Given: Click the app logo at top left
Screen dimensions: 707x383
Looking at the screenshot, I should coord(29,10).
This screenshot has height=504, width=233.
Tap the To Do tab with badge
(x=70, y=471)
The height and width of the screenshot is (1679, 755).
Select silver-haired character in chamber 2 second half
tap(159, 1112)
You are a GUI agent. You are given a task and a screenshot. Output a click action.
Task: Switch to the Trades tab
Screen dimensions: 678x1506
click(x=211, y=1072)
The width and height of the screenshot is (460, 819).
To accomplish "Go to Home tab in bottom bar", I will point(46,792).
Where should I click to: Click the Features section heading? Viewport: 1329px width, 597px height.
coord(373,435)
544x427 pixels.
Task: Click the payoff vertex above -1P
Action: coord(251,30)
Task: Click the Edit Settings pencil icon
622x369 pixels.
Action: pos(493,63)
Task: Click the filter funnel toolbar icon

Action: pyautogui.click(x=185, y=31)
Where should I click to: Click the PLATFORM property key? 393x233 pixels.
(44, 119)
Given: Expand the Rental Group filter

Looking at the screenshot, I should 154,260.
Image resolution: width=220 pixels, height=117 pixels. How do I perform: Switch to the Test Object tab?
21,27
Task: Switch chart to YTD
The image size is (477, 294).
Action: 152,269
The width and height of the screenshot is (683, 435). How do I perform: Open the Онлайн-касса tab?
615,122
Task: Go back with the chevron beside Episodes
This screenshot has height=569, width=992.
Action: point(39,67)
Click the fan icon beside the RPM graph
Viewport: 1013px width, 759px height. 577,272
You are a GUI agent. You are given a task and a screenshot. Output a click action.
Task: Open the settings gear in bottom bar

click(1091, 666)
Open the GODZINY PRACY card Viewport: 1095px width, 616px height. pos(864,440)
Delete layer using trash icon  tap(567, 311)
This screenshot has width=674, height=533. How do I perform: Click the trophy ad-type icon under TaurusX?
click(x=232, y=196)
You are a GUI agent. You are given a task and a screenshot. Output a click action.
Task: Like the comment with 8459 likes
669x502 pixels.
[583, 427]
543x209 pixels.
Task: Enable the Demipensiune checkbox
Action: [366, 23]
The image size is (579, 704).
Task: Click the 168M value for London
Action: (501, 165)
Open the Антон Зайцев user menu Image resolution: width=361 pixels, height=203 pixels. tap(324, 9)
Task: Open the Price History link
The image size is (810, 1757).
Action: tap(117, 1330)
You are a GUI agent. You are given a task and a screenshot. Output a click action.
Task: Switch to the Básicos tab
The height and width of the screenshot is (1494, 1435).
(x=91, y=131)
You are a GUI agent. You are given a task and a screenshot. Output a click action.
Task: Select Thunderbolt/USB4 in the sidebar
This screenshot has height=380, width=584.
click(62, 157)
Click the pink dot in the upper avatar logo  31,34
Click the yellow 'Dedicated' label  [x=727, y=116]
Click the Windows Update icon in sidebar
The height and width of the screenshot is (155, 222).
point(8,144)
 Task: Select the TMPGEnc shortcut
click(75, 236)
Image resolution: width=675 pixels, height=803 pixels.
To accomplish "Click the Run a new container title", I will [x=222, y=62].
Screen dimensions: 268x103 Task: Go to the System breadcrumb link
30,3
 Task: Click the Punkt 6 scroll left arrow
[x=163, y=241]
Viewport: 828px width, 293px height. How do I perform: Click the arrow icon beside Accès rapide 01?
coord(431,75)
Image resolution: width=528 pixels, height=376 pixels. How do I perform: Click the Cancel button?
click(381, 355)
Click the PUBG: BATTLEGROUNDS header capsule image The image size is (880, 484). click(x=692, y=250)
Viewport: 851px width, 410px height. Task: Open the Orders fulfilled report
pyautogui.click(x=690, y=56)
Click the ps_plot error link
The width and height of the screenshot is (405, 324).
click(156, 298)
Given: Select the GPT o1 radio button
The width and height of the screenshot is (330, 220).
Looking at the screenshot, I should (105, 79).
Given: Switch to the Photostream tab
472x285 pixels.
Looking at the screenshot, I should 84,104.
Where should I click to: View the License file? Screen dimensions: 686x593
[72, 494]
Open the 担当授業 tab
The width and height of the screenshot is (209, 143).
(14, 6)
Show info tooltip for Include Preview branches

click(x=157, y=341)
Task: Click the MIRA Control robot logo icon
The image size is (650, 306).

- _Required action_: Set down precisely the lines above between the line holding "Click the fan icon beside the RPM graph" and the line holding "Open the GODZINY", inclusive, and nothing beyond them.

- _Solution to this task_:
Click the fan icon beside the RPM graph
Viewport: 1013px width, 759px height. 577,272
You are a GUI agent. You are given a task and a screenshot. Output a click action.
Task: Open the settings gear in bottom bar

click(1091, 666)
Open the GODZINY PRACY card Viewport: 1095px width, 616px height. pos(864,440)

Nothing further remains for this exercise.